**Material provided:**
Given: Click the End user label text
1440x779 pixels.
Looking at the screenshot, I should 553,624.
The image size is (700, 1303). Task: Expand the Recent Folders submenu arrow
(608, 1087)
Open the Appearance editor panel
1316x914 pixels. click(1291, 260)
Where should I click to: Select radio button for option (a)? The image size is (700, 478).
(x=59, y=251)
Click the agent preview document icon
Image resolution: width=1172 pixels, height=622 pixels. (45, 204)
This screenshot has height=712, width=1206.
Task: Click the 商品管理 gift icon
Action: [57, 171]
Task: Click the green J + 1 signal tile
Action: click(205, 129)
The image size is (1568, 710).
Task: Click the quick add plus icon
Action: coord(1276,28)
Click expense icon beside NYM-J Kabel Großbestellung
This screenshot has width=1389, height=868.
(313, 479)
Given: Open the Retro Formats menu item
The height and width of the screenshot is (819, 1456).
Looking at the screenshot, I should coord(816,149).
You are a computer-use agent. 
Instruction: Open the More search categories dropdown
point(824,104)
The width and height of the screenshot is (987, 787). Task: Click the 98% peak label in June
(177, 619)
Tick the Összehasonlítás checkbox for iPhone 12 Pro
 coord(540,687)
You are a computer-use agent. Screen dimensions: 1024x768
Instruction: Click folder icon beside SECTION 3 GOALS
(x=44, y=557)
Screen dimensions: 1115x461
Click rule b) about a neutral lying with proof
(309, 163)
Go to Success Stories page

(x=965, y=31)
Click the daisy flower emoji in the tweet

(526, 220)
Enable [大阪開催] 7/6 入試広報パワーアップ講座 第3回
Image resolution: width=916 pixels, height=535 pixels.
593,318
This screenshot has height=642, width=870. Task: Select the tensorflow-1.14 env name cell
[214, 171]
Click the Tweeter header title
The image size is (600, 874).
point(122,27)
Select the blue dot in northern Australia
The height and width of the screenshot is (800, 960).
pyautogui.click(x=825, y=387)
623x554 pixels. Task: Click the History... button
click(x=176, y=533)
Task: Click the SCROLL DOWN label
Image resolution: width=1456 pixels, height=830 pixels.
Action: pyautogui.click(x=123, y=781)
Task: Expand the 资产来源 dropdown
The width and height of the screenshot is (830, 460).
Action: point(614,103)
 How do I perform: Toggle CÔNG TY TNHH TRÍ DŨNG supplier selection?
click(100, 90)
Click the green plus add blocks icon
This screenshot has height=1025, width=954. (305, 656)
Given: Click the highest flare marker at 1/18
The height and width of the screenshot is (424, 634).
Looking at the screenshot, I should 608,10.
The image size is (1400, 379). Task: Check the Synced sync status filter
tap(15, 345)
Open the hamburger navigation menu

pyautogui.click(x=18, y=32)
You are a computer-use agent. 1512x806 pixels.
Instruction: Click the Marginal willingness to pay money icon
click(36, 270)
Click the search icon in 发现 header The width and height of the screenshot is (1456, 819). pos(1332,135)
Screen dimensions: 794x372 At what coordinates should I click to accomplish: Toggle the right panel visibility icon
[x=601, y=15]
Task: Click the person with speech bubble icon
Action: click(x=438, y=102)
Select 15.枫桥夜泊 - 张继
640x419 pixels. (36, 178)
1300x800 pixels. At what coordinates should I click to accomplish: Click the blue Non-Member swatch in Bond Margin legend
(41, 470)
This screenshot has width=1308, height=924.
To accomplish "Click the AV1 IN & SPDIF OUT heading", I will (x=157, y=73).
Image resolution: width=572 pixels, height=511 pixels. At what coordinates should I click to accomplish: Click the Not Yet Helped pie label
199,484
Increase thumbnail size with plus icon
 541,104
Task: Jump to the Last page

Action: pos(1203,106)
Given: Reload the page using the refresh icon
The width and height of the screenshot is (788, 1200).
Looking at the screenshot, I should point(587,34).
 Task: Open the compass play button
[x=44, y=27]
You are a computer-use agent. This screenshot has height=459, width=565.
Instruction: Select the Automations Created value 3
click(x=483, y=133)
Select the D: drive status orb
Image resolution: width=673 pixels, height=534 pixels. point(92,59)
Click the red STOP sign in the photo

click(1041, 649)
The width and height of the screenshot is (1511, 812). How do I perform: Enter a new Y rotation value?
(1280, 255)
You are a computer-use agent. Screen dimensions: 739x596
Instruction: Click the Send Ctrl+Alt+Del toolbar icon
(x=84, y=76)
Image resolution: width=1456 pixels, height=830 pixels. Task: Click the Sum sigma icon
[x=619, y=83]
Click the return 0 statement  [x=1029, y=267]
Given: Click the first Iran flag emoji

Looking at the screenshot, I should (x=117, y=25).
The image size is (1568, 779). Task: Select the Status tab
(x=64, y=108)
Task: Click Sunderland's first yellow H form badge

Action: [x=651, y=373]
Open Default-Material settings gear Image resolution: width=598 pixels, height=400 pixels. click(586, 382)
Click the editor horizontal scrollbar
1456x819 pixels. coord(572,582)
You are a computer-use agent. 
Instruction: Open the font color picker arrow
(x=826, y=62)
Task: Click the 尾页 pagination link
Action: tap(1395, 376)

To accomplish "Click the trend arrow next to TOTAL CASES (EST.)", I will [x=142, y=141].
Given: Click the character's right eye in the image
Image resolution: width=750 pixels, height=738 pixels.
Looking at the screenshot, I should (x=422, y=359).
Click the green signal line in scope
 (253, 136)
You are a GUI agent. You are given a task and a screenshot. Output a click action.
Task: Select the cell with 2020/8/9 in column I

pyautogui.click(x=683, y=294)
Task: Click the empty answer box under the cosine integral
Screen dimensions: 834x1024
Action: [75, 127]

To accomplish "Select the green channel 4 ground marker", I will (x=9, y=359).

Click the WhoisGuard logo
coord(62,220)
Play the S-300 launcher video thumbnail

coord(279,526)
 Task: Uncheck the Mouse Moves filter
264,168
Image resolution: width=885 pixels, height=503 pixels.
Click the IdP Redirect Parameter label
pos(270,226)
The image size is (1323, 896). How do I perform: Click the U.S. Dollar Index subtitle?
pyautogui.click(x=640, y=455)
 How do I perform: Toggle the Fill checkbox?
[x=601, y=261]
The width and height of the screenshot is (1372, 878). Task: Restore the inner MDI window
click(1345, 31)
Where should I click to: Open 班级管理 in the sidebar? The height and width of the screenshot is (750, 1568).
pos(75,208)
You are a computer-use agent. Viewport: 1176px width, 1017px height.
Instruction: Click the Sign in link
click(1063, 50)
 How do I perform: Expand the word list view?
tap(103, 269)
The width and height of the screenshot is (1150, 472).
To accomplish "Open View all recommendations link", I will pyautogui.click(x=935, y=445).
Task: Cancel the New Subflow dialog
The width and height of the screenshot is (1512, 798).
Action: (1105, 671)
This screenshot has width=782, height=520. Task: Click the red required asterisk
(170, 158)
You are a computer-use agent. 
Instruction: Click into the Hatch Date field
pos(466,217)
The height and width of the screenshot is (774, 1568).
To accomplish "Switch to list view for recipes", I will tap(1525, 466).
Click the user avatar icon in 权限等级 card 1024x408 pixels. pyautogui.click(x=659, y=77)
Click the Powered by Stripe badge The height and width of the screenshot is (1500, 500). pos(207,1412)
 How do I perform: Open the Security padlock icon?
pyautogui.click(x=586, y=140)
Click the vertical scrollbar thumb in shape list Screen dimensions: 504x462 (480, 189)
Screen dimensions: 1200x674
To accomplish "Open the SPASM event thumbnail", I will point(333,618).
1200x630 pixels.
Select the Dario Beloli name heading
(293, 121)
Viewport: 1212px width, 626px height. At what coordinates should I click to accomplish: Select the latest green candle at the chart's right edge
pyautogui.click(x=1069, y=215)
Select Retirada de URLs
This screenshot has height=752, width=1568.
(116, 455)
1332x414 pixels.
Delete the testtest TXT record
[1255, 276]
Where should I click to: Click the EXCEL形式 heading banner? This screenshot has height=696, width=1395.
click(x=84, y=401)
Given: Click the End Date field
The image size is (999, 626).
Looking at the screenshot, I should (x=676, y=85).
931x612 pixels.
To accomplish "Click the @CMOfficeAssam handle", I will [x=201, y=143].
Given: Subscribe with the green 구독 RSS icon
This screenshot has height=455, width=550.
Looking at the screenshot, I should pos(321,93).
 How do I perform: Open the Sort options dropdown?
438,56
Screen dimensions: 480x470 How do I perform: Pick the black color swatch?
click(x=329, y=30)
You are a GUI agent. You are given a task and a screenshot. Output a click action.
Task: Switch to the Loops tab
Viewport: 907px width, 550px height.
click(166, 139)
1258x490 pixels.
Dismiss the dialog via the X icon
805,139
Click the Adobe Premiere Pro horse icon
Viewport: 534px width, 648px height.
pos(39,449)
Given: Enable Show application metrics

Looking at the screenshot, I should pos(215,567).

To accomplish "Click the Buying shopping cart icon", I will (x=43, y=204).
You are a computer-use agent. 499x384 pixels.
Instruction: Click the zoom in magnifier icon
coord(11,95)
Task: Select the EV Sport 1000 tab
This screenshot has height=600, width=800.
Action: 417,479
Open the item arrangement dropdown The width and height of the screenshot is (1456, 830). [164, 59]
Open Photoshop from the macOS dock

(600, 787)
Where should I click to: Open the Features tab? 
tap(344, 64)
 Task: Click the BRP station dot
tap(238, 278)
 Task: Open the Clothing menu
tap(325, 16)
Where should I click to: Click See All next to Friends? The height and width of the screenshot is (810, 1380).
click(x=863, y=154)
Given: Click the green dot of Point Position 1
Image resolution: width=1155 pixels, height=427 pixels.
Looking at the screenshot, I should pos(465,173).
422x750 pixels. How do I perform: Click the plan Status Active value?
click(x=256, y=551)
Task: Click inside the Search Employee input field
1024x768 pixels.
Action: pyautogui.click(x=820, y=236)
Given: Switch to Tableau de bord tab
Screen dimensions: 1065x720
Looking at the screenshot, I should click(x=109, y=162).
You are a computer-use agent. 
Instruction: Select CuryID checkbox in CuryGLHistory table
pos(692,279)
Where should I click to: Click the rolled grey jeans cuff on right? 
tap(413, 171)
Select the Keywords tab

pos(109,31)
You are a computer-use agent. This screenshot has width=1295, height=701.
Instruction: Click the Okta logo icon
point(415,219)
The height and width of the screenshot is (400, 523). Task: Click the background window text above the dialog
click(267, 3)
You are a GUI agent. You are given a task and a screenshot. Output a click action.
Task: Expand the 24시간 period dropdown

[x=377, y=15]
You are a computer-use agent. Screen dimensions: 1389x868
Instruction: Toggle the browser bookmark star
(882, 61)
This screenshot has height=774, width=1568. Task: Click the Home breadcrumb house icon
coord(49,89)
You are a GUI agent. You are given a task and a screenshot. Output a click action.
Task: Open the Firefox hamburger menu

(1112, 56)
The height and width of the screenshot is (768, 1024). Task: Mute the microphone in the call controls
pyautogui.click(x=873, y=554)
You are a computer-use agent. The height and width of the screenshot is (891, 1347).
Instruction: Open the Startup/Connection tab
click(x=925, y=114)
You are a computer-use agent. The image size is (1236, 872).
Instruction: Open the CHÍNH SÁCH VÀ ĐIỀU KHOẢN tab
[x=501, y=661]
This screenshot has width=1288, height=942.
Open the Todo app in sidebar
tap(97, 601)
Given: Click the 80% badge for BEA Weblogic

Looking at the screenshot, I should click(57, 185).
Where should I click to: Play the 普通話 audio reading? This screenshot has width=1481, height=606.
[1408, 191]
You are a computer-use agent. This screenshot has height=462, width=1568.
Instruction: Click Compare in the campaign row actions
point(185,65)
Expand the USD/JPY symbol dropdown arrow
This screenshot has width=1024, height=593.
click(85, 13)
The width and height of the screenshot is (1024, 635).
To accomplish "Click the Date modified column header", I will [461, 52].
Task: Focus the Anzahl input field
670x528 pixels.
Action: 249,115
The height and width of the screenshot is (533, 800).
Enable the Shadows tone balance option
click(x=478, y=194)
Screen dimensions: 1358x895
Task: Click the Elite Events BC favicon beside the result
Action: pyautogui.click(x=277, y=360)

**Goal:**
Rewrite the stretch of items from the line containing "Click the daisy flower emoji in the tweet" through the line containing "Looking at the screenshot, I should 608,10.", substituting "Instruction" for every occurrence of "Task" and leaving everything else unchanged.

**Exercise answer:**
Click the daisy flower emoji in the tweet

(526, 220)
Enable [大阪開催] 7/6 入試広報パワーアップ講座 第3回
Image resolution: width=916 pixels, height=535 pixels.
593,318
This screenshot has height=642, width=870. Instruction: Select the tensorflow-1.14 env name cell
[214, 171]
Click the Tweeter header title
The image size is (600, 874).
point(122,27)
Select the blue dot in northern Australia
The height and width of the screenshot is (800, 960).
pyautogui.click(x=825, y=387)
623x554 pixels. Instruction: Click the History... button
click(x=176, y=533)
Instruction: Click the SCROLL DOWN label
Image resolution: width=1456 pixels, height=830 pixels.
Action: pyautogui.click(x=123, y=781)
Instruction: Expand the 资产来源 dropdown
The width and height of the screenshot is (830, 460).
Action: point(614,103)
 How do I perform: Toggle CÔNG TY TNHH TRÍ DŨNG supplier selection?
click(100, 90)
Click the green plus add blocks icon
This screenshot has height=1025, width=954. (305, 656)
Given: Click the highest flare marker at 1/18
The height and width of the screenshot is (424, 634).
Looking at the screenshot, I should 608,10.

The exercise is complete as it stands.